### What to produce
Find the word "chart" in the data. Return every line where it appears.

### Supplied material
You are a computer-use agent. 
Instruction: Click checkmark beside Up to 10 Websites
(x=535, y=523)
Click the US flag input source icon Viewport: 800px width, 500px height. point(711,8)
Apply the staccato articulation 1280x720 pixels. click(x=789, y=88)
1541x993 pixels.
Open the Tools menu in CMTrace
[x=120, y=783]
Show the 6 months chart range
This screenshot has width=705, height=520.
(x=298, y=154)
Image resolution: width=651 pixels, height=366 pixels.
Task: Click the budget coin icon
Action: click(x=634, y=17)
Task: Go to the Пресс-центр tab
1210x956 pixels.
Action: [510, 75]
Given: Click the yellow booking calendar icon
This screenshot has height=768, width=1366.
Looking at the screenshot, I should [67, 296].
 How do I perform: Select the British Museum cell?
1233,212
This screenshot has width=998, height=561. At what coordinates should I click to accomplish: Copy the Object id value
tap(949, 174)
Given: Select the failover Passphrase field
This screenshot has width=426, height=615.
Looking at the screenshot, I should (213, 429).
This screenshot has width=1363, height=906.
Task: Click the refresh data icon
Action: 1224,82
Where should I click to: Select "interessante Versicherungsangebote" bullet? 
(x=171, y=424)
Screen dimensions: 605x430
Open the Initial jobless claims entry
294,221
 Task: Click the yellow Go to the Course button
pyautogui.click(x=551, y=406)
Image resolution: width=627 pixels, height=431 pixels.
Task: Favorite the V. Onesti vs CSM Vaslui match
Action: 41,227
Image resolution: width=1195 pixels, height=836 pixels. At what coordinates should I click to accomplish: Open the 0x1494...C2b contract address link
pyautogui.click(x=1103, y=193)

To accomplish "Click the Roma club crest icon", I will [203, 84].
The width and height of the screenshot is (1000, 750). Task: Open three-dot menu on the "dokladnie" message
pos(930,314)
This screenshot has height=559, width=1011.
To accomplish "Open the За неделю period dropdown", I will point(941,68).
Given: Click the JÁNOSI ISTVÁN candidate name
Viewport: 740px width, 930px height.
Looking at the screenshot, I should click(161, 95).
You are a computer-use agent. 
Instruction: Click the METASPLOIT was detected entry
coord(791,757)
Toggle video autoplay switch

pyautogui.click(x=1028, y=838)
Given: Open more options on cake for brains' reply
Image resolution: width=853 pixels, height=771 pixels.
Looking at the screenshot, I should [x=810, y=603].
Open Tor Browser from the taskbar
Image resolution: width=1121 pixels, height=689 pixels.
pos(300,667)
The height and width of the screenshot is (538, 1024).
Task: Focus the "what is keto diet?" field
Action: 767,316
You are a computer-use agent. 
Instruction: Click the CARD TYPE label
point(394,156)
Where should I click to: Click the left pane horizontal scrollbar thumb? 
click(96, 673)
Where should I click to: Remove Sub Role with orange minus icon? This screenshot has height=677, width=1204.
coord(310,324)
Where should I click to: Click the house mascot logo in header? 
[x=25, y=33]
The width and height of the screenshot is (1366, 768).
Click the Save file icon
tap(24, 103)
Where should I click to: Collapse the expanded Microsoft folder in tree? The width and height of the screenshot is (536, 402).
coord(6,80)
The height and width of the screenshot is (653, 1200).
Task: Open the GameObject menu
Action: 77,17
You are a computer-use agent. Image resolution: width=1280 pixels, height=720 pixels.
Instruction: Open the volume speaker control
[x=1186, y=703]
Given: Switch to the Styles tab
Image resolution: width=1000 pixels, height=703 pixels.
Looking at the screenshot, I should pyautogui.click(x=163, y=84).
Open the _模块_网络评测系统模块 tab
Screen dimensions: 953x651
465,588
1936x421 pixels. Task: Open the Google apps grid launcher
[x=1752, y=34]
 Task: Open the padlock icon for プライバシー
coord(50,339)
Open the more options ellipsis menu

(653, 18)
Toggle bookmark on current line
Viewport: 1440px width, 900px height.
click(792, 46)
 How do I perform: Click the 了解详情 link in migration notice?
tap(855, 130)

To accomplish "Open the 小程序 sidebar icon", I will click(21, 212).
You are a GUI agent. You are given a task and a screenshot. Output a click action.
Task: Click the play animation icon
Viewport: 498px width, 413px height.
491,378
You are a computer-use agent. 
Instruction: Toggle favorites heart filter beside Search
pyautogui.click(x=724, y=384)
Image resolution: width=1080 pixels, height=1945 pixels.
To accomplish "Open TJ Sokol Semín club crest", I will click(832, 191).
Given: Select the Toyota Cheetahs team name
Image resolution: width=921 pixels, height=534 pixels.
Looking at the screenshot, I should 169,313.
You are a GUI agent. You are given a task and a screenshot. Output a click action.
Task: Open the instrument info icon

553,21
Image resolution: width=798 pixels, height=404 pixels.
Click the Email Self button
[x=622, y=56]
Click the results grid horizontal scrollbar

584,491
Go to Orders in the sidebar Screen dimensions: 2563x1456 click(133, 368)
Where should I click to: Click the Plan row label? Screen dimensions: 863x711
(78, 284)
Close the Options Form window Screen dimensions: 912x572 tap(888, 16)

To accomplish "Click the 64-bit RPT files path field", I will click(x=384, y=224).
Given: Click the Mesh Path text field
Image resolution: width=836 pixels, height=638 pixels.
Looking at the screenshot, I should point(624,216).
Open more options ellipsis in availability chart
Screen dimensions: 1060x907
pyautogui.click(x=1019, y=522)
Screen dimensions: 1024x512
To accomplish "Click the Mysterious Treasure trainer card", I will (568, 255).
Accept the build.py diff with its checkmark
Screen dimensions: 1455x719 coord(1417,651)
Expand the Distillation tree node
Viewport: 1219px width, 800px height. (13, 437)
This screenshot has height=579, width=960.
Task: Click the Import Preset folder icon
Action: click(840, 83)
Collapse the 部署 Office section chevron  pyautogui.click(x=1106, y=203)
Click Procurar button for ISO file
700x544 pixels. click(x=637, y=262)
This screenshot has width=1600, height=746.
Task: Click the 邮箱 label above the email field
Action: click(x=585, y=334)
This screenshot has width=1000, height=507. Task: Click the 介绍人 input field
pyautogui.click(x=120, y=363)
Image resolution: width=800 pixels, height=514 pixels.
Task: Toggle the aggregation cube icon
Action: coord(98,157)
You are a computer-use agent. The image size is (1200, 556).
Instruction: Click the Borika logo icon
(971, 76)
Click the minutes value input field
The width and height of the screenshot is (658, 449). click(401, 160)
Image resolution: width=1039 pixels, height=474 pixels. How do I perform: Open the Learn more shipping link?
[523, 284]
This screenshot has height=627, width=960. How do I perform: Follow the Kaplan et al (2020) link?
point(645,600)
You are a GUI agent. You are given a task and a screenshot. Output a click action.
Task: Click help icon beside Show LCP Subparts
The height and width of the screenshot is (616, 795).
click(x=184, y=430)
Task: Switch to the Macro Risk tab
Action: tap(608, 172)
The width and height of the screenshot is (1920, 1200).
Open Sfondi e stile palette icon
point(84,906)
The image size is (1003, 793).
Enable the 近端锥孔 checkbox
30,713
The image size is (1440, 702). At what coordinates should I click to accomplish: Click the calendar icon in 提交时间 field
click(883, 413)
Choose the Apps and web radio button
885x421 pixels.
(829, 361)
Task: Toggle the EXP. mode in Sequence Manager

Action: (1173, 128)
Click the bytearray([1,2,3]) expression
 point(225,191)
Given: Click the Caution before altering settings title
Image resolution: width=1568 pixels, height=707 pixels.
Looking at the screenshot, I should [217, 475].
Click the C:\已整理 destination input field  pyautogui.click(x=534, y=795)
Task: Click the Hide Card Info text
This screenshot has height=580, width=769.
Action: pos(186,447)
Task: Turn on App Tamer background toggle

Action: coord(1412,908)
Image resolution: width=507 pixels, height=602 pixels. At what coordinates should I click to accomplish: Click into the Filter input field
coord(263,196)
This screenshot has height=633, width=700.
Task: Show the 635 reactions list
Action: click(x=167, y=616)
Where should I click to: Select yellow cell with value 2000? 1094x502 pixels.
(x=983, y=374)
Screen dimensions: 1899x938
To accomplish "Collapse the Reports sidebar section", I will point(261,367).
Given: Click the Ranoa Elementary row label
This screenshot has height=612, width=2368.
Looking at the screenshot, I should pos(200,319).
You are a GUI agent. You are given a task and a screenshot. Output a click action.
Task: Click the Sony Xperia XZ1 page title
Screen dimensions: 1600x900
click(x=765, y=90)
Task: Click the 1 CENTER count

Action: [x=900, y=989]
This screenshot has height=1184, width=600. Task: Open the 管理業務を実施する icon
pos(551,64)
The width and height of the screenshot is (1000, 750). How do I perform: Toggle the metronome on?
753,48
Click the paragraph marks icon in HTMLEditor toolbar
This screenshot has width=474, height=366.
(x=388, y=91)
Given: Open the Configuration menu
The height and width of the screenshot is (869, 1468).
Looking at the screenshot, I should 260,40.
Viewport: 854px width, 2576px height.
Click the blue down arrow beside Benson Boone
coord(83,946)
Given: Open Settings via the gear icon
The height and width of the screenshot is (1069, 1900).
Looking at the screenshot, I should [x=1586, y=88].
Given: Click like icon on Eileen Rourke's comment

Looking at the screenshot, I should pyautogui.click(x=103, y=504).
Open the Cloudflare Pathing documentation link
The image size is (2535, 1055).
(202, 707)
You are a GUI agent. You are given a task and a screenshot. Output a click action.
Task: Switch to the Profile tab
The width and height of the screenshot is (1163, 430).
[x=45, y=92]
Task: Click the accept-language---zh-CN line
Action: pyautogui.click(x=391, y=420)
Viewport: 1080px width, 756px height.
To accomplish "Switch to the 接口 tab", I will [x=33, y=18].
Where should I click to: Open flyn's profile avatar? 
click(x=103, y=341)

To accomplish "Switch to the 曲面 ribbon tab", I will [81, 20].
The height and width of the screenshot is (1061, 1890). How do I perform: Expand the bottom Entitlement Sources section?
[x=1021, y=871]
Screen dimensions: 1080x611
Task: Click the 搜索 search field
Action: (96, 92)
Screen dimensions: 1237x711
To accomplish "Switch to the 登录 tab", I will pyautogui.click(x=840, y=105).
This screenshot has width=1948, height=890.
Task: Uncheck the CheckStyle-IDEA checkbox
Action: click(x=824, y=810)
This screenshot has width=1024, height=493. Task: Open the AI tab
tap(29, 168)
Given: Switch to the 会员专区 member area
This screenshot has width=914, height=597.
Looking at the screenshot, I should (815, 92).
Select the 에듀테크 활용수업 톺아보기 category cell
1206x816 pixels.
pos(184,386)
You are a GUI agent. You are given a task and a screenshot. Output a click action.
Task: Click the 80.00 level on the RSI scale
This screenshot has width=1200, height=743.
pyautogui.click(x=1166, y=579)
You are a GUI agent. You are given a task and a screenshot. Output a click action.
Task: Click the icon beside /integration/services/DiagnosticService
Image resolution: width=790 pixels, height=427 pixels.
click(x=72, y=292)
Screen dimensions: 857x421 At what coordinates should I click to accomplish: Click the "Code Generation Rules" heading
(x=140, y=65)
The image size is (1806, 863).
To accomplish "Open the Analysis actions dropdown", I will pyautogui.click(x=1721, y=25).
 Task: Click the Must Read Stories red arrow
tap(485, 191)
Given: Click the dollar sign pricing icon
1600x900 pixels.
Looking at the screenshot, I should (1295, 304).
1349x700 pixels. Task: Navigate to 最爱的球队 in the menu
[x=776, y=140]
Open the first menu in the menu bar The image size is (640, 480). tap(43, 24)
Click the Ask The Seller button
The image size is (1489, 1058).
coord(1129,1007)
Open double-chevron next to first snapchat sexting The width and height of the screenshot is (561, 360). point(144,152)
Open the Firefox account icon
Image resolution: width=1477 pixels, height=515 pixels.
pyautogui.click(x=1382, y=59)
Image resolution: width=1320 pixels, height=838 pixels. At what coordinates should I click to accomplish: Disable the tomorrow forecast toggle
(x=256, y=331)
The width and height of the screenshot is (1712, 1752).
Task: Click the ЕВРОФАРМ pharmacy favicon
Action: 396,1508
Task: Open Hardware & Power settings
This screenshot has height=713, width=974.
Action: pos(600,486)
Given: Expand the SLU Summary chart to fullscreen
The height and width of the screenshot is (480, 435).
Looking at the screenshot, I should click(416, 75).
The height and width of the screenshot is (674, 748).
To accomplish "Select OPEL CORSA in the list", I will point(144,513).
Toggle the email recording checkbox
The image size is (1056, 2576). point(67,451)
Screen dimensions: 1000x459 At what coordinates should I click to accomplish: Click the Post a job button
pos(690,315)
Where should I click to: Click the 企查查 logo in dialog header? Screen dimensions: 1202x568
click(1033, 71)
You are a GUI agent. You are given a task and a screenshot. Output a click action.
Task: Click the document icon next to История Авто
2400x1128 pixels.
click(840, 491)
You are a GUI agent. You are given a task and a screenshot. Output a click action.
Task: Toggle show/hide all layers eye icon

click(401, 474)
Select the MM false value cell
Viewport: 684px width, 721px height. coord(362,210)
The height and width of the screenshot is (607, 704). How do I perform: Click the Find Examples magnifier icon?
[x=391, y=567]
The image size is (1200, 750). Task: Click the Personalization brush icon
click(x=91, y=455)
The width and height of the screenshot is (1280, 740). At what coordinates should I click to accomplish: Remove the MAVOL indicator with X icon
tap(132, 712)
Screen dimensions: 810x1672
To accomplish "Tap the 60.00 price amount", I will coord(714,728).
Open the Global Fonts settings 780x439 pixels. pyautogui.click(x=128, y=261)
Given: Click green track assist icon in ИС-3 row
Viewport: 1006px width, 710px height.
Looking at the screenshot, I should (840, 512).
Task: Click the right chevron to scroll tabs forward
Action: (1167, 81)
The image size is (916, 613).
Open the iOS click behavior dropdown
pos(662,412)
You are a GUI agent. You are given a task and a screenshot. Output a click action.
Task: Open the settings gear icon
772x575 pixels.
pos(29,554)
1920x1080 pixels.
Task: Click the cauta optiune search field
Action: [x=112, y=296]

### Written solution
Show the 6 months chart range
Open more options ellipsis in availability chart
Given: Expand the SLU Summary chart to fullscreen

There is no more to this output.